Gasol e Ibaka lideran a los Raptors para sobreponerse a Curry y devolver el golpe a los Warriors

Marc Gasol, con poderío en la zona

Toronto Raptors se rehizo de su derrota en su cancha y ganó este miércoles con autoridad por 109-123 a Golden State Warriors el tercer partido de la final de la NBA, aprovechando las bajas de su rival en un partido donde brilló el pívot español Marc Gasol.

Los actuales campeones pagaron un precio muy alto por su triunfo en el Scotiabank Arena y pese a que recuperaron el 'factor cancha' perdieron por lesión a Klay Thompson y Kevin Looney, bajas que añadir a la de Kevin Durant. El escolta fue duda hasta última hora, pero al final no pudo jugar por su problema muscular y la descomunal actuación de Stephen Curry no cubrió ese vacío, en parte por el gran partido colectivo de su rival.

El base local se fue hasta los 47 puntos, su mejor marca anotadora en un 'playoff', más ocho rebotes y siete asistencias, pero sólo encontró el acompañamiento de Draymond Green (17 y 7 rebotes) y algo de Andre Iguodala (11), argumentos insuficientes para unos Raptors donde todo su quinteto firmó 17 puntos o más.

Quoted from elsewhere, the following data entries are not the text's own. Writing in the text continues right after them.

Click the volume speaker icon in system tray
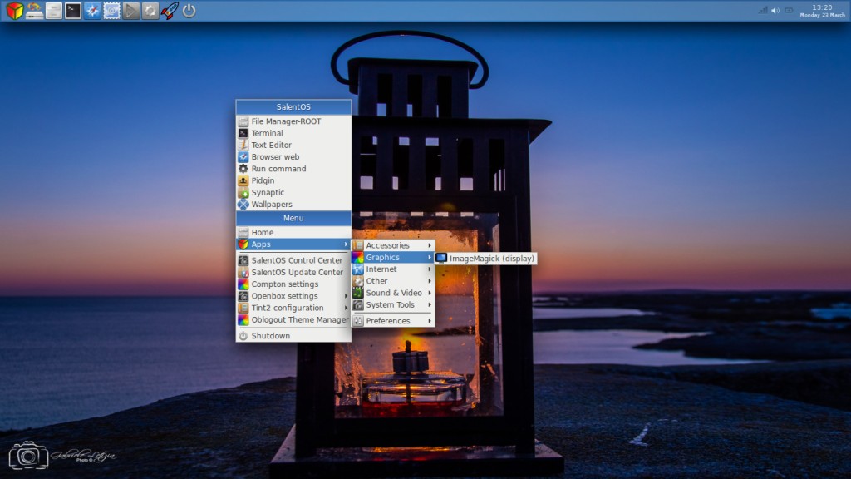The image size is (851, 479). (x=775, y=11)
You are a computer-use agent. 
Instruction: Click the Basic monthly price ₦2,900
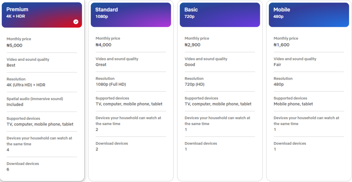tap(193, 45)
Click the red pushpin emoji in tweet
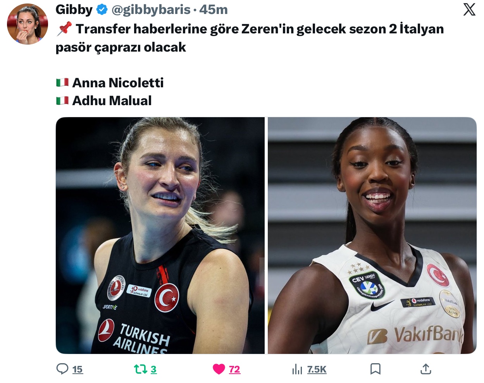Screen dimensions: 484x383 64,29
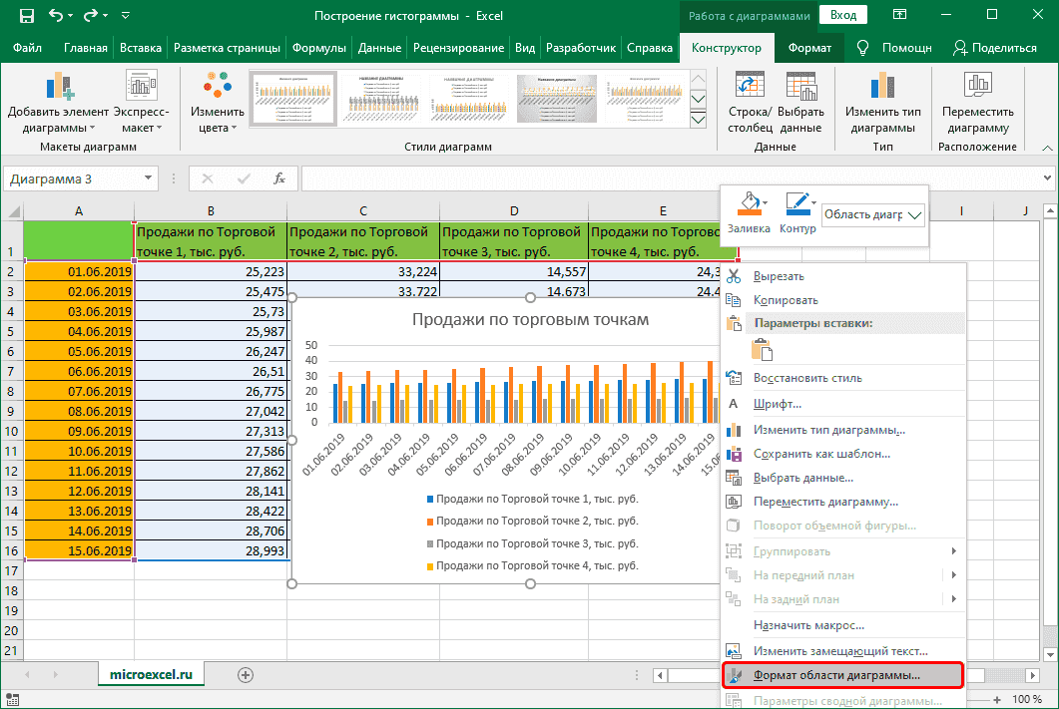Click the Save icon in quick access toolbar
Viewport: 1059px width, 709px height.
pos(25,16)
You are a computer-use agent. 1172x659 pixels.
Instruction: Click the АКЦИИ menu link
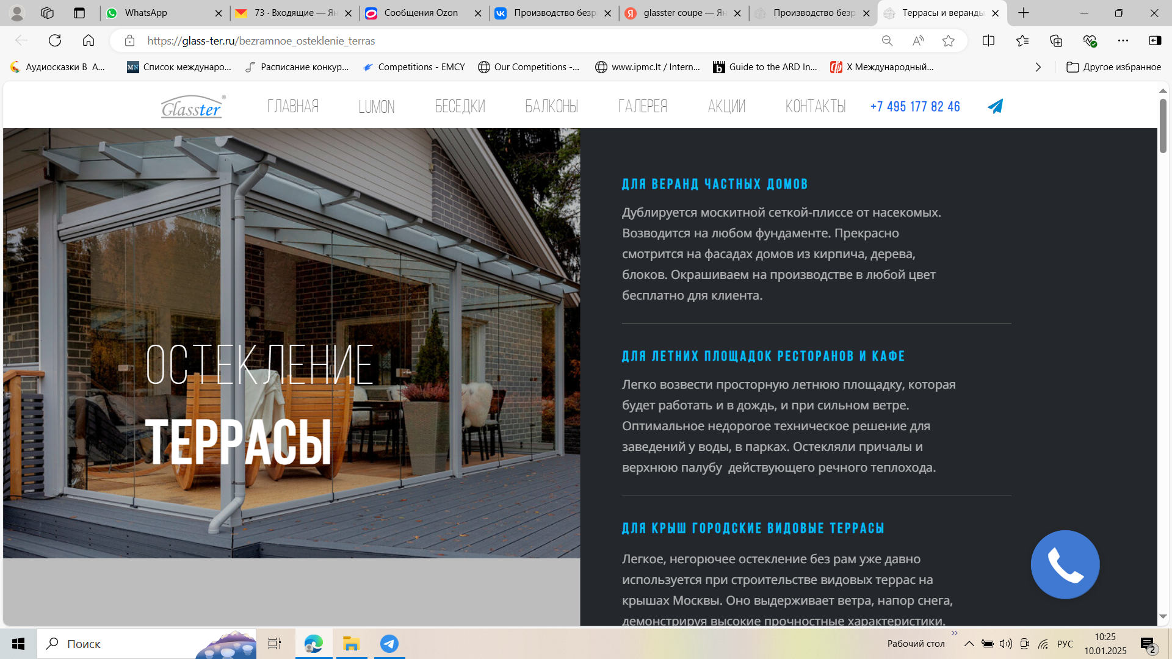click(x=726, y=106)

El que 'menos' aportó en la labor anotadora de los visitantes fue Marc Gasol, que en esta ocasión no tuvo tantos problemas ante DeMarcus Cousins (4 puntos). El jugador catalán hizo 17 tantos, con 6/11 en tiro, capturó siete rebotes y repartió cuatro asistencias para ser de nuevo pivotal en un equipo liderado de nuevo por Kahwi Leonard (30), bien acompañado por fin por Kyle Lowry (23 y 9 asistencias), y por Pascal Siakam (18 y 9 rebotes) y Danny Green (18 con 6 triples).

No estuvo tan brillante el pívot hispano-congoleño Serge Ibaka en la labor anotadora, pero sí excelso a nivel defensivo. El exjugador del Manresa y Real Madrid se quedó solo en seis puntos, pero levantó un casi impenetrable 'muro' en su zona a los Warriors con sus seis tapones.

Los de Steve Kerr sólo pudieron ir por delante en el marcador al inicio del partido, pero en cuanto la franquicia canadiense se puso por delante, ya no soltó la delantera de un partido que manejó sin excesivos problemas y con rentas cómodas gracias a su buena noche ofensiva.